Collected data entries:
- Opening Delimiter -
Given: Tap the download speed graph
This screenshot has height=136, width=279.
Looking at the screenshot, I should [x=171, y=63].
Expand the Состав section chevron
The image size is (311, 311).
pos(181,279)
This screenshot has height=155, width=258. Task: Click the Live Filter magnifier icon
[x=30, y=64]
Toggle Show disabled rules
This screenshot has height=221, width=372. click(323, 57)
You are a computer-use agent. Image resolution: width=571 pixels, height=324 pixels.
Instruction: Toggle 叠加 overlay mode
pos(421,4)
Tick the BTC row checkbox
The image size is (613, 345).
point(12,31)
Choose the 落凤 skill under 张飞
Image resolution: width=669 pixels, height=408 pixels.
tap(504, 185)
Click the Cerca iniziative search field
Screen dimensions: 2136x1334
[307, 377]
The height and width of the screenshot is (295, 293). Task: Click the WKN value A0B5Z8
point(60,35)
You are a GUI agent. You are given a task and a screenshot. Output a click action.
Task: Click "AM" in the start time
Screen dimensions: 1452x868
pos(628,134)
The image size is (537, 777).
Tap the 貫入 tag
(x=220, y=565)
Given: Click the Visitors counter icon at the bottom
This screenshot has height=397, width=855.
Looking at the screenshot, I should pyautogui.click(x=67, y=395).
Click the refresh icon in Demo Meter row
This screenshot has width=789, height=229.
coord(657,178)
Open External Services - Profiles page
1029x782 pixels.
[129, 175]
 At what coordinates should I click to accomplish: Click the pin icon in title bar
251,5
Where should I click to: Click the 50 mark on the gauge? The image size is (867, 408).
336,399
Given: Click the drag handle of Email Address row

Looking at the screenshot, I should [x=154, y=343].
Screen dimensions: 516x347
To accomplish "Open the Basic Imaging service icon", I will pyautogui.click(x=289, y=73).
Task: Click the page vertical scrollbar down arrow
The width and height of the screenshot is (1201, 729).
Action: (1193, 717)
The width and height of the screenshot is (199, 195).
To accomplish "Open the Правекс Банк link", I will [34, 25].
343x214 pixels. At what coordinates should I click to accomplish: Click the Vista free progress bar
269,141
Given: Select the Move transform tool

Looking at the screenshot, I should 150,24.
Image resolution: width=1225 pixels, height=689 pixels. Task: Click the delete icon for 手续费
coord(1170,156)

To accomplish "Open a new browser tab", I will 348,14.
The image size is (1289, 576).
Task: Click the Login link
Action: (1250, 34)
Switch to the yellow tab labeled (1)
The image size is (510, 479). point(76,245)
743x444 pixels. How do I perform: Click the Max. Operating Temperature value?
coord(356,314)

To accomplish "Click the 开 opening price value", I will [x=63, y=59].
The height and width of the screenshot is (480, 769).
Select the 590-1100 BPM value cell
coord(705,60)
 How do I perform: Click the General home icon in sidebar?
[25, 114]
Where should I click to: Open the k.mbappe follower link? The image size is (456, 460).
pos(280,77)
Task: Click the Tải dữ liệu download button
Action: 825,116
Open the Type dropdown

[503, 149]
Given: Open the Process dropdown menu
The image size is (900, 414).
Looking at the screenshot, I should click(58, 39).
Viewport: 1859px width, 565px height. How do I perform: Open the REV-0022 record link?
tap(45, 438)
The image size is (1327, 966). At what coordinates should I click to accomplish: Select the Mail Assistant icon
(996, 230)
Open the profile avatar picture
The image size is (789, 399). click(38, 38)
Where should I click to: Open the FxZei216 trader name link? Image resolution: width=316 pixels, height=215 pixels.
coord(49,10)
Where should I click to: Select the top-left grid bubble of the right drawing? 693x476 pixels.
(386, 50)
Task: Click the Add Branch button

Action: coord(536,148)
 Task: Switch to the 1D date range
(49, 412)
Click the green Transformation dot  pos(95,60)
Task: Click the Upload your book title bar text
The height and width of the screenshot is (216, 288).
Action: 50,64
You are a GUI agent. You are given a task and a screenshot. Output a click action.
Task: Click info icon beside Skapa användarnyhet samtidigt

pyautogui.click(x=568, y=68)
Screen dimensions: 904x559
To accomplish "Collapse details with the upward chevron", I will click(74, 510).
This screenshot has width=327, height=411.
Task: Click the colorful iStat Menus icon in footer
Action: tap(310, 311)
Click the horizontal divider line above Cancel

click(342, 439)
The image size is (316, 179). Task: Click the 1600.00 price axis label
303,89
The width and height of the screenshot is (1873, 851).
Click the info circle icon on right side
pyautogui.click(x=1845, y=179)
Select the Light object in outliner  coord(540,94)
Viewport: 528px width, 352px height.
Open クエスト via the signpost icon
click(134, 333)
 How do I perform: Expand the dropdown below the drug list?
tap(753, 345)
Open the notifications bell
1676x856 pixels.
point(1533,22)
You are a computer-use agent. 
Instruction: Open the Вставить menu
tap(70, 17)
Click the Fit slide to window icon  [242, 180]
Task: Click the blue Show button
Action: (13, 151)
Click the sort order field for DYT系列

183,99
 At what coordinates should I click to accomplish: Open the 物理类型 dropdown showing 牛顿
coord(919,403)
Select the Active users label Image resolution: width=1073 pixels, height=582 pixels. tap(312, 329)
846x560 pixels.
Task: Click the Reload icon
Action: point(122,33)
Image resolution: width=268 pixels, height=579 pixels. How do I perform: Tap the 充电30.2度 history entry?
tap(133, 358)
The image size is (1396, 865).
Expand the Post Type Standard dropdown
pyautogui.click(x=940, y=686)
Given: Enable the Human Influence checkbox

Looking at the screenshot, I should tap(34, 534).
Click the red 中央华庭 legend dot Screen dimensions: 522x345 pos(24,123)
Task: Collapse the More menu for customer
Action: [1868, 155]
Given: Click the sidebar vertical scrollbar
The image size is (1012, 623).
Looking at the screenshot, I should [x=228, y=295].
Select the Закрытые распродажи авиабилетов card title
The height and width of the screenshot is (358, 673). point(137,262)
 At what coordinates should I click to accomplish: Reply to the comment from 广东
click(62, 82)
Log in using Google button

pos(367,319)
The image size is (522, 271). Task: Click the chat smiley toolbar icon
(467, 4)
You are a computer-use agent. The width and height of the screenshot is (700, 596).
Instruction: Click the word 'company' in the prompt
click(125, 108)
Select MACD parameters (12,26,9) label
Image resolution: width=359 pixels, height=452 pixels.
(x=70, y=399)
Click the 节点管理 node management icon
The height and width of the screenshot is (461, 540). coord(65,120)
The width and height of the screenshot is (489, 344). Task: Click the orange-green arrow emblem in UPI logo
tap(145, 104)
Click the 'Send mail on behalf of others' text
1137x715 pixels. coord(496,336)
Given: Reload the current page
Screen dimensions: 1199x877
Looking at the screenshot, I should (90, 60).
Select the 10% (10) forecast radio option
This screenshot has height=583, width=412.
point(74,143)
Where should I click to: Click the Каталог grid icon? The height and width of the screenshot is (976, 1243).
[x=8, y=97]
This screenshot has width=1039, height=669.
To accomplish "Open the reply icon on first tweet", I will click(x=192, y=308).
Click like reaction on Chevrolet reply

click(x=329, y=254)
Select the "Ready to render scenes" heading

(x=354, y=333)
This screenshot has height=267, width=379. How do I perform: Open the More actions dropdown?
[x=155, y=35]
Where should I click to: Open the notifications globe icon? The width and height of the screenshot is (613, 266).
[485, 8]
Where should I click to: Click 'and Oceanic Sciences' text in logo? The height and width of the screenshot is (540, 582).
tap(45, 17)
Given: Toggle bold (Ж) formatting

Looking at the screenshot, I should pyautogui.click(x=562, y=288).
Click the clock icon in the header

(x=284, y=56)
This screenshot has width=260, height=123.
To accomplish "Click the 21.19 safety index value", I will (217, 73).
- Closing Delimiter -
**Required work**
Send back each record exactly, and include them all.

**Response area**
Given: Tap the download speed graph
This screenshot has height=136, width=279.
Looking at the screenshot, I should [x=171, y=63].
Expand the Состав section chevron
The image size is (311, 311).
pos(181,279)
This screenshot has height=155, width=258. Task: Click the Live Filter magnifier icon
[x=30, y=64]
Toggle Show disabled rules
This screenshot has height=221, width=372. click(323, 57)
You are a computer-use agent. Image resolution: width=571 pixels, height=324 pixels.
Instruction: Toggle 叠加 overlay mode
pos(421,4)
Tick the BTC row checkbox
The image size is (613, 345).
point(12,31)
Choose the 落凤 skill under 张飞
Image resolution: width=669 pixels, height=408 pixels.
tap(504, 185)
Click the Cerca iniziative search field
Screen dimensions: 2136x1334
[307, 377]
The height and width of the screenshot is (295, 293). Task: Click the WKN value A0B5Z8
point(60,35)
You are a GUI agent. You are given a task and a screenshot. Output a click action.
Task: Click "AM" in the start time
Screen dimensions: 1452x868
pos(628,134)
The image size is (537, 777).
Tap the 貫入 tag
(x=220, y=565)
Given: Click the Visitors counter icon at the bottom
This screenshot has height=397, width=855.
Looking at the screenshot, I should pyautogui.click(x=67, y=395).
Click the refresh icon in Demo Meter row
This screenshot has width=789, height=229.
coord(657,178)
Open External Services - Profiles page
1029x782 pixels.
[129, 175]
 At what coordinates should I click to accomplish: Click the pin icon in title bar
251,5
Where should I click to: Click the 50 mark on the gauge? The image size is (867, 408).
336,399
Given: Click the drag handle of Email Address row

Looking at the screenshot, I should [x=154, y=343].
Screen dimensions: 516x347
To accomplish "Open the Basic Imaging service icon", I will pyautogui.click(x=289, y=73).
Task: Click the page vertical scrollbar down arrow
The width and height of the screenshot is (1201, 729).
Action: (1193, 717)
The width and height of the screenshot is (199, 195).
To accomplish "Open the Правекс Банк link", I will [34, 25].
343x214 pixels. At what coordinates should I click to accomplish: Click the Vista free progress bar
269,141
Given: Select the Move transform tool

Looking at the screenshot, I should 150,24.
Image resolution: width=1225 pixels, height=689 pixels. Task: Click the delete icon for 手续费
coord(1170,156)

To accomplish "Open a new browser tab", I will 348,14.
The image size is (1289, 576).
Task: Click the Login link
Action: (1250, 34)
Switch to the yellow tab labeled (1)
The image size is (510, 479). point(76,245)
743x444 pixels. How do I perform: Click the Max. Operating Temperature value?
coord(356,314)

To accomplish "Click the 开 opening price value", I will [x=63, y=59].
The height and width of the screenshot is (480, 769).
Select the 590-1100 BPM value cell
coord(705,60)
 How do I perform: Click the General home icon in sidebar?
[25, 114]
Where should I click to: Open the k.mbappe follower link? The image size is (456, 460).
pos(280,77)
Task: Click the Tải dữ liệu download button
Action: 825,116
Open the Type dropdown

[503, 149]
Given: Open the Process dropdown menu
The image size is (900, 414).
Looking at the screenshot, I should click(58, 39).
Viewport: 1859px width, 565px height. How do I perform: Open the REV-0022 record link?
tap(45, 438)
The image size is (1327, 966). At what coordinates should I click to accomplish: Select the Mail Assistant icon
(996, 230)
Open the profile avatar picture
The image size is (789, 399). click(38, 38)
Where should I click to: Open the FxZei216 trader name link? Image resolution: width=316 pixels, height=215 pixels.
coord(49,10)
Where should I click to: Select the top-left grid bubble of the right drawing? 693x476 pixels.
(386, 50)
Task: Click the Add Branch button

Action: coord(536,148)
 Task: Switch to the 1D date range
(49, 412)
Click the green Transformation dot  pos(95,60)
Task: Click the Upload your book title bar text
The height and width of the screenshot is (216, 288).
Action: 50,64
You are a GUI agent. You are given a task and a screenshot. Output a click action.
Task: Click info icon beside Skapa användarnyhet samtidigt

pyautogui.click(x=568, y=68)
Screen dimensions: 904x559
To accomplish "Collapse details with the upward chevron", I will click(74, 510).
This screenshot has width=327, height=411.
Task: Click the colorful iStat Menus icon in footer
Action: tap(310, 311)
Click the horizontal divider line above Cancel

click(342, 439)
The image size is (316, 179). Task: Click the 1600.00 price axis label
303,89
The width and height of the screenshot is (1873, 851).
Click the info circle icon on right side
pyautogui.click(x=1845, y=179)
Select the Light object in outliner  coord(540,94)
Viewport: 528px width, 352px height.
Open クエスト via the signpost icon
click(134, 333)
 How do I perform: Expand the dropdown below the drug list?
tap(753, 345)
Open the notifications bell
1676x856 pixels.
point(1533,22)
You are a computer-use agent. 
Instruction: Open the Вставить menu
tap(70, 17)
Click the Fit slide to window icon  [242, 180]
Task: Click the blue Show button
Action: (13, 151)
Click the sort order field for DYT系列

183,99
 At what coordinates should I click to accomplish: Open the 物理类型 dropdown showing 牛顿
coord(919,403)
Select the Active users label Image resolution: width=1073 pixels, height=582 pixels. tap(312, 329)
846x560 pixels.
Task: Click the Reload icon
Action: point(122,33)
Image resolution: width=268 pixels, height=579 pixels. How do I perform: Tap the 充电30.2度 history entry?
tap(133, 358)
The image size is (1396, 865).
Expand the Post Type Standard dropdown
pyautogui.click(x=940, y=686)
Given: Enable the Human Influence checkbox

Looking at the screenshot, I should tap(34, 534).
Click the red 中央华庭 legend dot Screen dimensions: 522x345 pos(24,123)
Task: Collapse the More menu for customer
Action: [1868, 155]
Given: Click the sidebar vertical scrollbar
The image size is (1012, 623).
Looking at the screenshot, I should [x=228, y=295].
Select the Закрытые распродажи авиабилетов card title
The height and width of the screenshot is (358, 673). point(137,262)
 At what coordinates should I click to accomplish: Reply to the comment from 广东
click(62, 82)
Log in using Google button

pos(367,319)
The image size is (522, 271). Task: Click the chat smiley toolbar icon
(467, 4)
You are a computer-use agent. The width and height of the screenshot is (700, 596).
Instruction: Click the word 'company' in the prompt
click(125, 108)
Select MACD parameters (12,26,9) label
Image resolution: width=359 pixels, height=452 pixels.
(x=70, y=399)
Click the 节点管理 node management icon
The height and width of the screenshot is (461, 540). coord(65,120)
The width and height of the screenshot is (489, 344). Task: Click the orange-green arrow emblem in UPI logo
tap(145, 104)
Click the 'Send mail on behalf of others' text
1137x715 pixels. coord(496,336)
Given: Reload the current page
Screen dimensions: 1199x877
Looking at the screenshot, I should (90, 60).
Select the 10% (10) forecast radio option
This screenshot has height=583, width=412.
point(74,143)
Where should I click to: Click the Каталог grid icon? The height and width of the screenshot is (976, 1243).
[x=8, y=97]
This screenshot has width=1039, height=669.
To accomplish "Open the reply icon on first tweet", I will click(x=192, y=308).
Click like reaction on Chevrolet reply

click(x=329, y=254)
Select the "Ready to render scenes" heading

(x=354, y=333)
This screenshot has height=267, width=379. How do I perform: Open the More actions dropdown?
[x=155, y=35]
Where should I click to: Open the notifications globe icon? The width and height of the screenshot is (613, 266).
[485, 8]
Where should I click to: Click 'and Oceanic Sciences' text in logo? The height and width of the screenshot is (540, 582).
tap(45, 17)
Given: Toggle bold (Ж) formatting

Looking at the screenshot, I should pyautogui.click(x=562, y=288).
Click the clock icon in the header

(x=284, y=56)
This screenshot has width=260, height=123.
To accomplish "Click the 21.19 safety index value", I will (217, 73).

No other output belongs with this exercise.